Year 2 roadmap: The World’s Data Index (persistent vector/metadata store) — this repo stays the stateless filter/selector.


🚀 Quickstart (Windows / macOS / Linux)

# 1) Create a virtualenv (Python 3.10+)
python -m venv .venv
# Windows
.\.venv\Scripts\Activate.ps1
# macOS/Linux
# source .venv/bin/activate

# 2) Install
pip install -U pip
pip install -e .[dev]            # add [text] for TF-IDF utilities if you like

# 3) Run the demo
wdf score examples/news.jsonl --text-field text --out scores.csv
wdf filter examples/news.jsonl --text-field text --k 10 --out selected.jsonl --explain

Outputs:

  • scores.csv — per‑item coverage_gain, novelty, quality, value_score
  • selected.jsonl — the top‑K items by the chosen criterion (default: value_score) with explanations included by default (disable via --no-explain)

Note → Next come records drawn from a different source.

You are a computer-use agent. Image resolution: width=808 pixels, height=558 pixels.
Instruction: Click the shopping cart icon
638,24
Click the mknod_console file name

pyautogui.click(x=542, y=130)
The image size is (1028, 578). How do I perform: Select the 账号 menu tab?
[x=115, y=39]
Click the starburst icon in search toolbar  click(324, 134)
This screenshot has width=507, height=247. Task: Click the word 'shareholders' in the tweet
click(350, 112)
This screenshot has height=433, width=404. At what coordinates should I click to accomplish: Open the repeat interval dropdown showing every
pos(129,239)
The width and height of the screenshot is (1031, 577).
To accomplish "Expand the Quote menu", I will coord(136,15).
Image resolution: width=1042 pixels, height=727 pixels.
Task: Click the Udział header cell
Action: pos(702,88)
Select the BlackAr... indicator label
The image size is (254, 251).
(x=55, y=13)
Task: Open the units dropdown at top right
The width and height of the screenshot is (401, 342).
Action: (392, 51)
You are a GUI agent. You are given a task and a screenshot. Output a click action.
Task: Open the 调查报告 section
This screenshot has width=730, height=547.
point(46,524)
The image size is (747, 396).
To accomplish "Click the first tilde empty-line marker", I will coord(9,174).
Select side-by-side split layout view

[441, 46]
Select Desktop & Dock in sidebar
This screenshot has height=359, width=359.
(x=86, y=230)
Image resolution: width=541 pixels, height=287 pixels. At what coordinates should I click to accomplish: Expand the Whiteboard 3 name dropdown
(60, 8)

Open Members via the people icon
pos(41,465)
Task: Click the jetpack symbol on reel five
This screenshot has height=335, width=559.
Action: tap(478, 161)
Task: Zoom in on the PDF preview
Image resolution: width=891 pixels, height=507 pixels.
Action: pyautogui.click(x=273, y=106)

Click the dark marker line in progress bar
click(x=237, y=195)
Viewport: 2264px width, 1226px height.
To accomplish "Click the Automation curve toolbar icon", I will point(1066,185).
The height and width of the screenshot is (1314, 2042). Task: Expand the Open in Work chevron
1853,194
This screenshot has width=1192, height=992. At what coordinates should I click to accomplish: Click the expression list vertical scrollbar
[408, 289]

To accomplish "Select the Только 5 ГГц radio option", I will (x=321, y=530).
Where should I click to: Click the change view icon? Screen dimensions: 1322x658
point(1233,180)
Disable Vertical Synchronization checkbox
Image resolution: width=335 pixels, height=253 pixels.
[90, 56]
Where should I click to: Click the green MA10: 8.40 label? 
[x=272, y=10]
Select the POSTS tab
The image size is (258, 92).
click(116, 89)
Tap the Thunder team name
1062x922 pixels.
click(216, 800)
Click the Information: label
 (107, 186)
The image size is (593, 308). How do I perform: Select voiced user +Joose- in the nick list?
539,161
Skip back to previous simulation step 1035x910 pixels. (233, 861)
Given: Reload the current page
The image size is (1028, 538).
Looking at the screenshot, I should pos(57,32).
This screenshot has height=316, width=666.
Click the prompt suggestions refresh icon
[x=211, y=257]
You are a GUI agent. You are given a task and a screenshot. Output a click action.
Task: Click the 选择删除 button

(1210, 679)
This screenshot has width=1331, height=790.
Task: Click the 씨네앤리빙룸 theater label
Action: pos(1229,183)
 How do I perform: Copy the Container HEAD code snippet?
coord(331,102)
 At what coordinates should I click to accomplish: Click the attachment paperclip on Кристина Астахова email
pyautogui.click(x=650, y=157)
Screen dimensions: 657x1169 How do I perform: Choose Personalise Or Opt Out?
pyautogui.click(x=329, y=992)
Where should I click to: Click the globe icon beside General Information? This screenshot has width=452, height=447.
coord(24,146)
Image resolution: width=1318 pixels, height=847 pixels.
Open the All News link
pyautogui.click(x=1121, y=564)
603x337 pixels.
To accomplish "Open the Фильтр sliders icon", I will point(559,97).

🧠 How it works (high level)

Feature extraction (adapters)

  • Text → deterministic hash embedding (384‑d) or optional TF‑IDF.
  • JSONL/CSV → flattened key/value signals, basic stats (NA ratio, variance), and hash embedding of important string fields.
  • Generic files → filename, size, MIME guess, byte histograms (lightweight), hash embedding of content bytes.

Each item yields a vector x_i (unit‑normalized) and auxiliary quality features.

Scoring

  • Facility Location (coverage)
    (F(S)=\sum_j \max_{i\in S} \text{sim}(x_i, x_j)) — select items that best cover the rest.
    Greedy selection approximates the optimum and doubles as a redundancy filter.
  • Novelty
    Distance from dataset centroid (or past cache) highlights unusual / new items.
  • Quality
    Text heuristics (language guess, length, printable ratio), tabular health (missing‑ness, low variance), duplicate checks.

Value score (combined)

value_score = w_cov * coverage_gain + w_nov * novelty + w_quality * quality
Weights configurable in CLI/SDK.


🧰 CLI usage

# Score a JSONL corpus (one object per line) with a 'text' field
wdf score examples/news.jsonl --text-field text --out scores.csv

# Filter top-K by value score (explain is on by default)
wdf select examples/news.jsonl --text-field text --k 50 --out selected.jsonl

# Prefer compact JSONL (disable explanations)
wdf select examples/news.jsonl --text-field text --k 50 --out selected.jsonl --no-explain

# From a CSV (choose a text column)
wdf score examples/sample.csv --csv --text-field body --id-field id --out scores.csv

# Tune weights + disable novelty
wdf filter examples/news.jsonl --text-field text --k 20 --w-cov 0.8 --w-nov 0.0 --w-qual 0.2 --out selected.jsonl

Input types supported today

  • .jsonl (id, text, and/or arbitrary fields)
  • .csv (choose columns)
  • Directory of .txt files (--dir)
  • Anything else you can adapt via a custom extractor (see worlddatafilter/extractors/base.py).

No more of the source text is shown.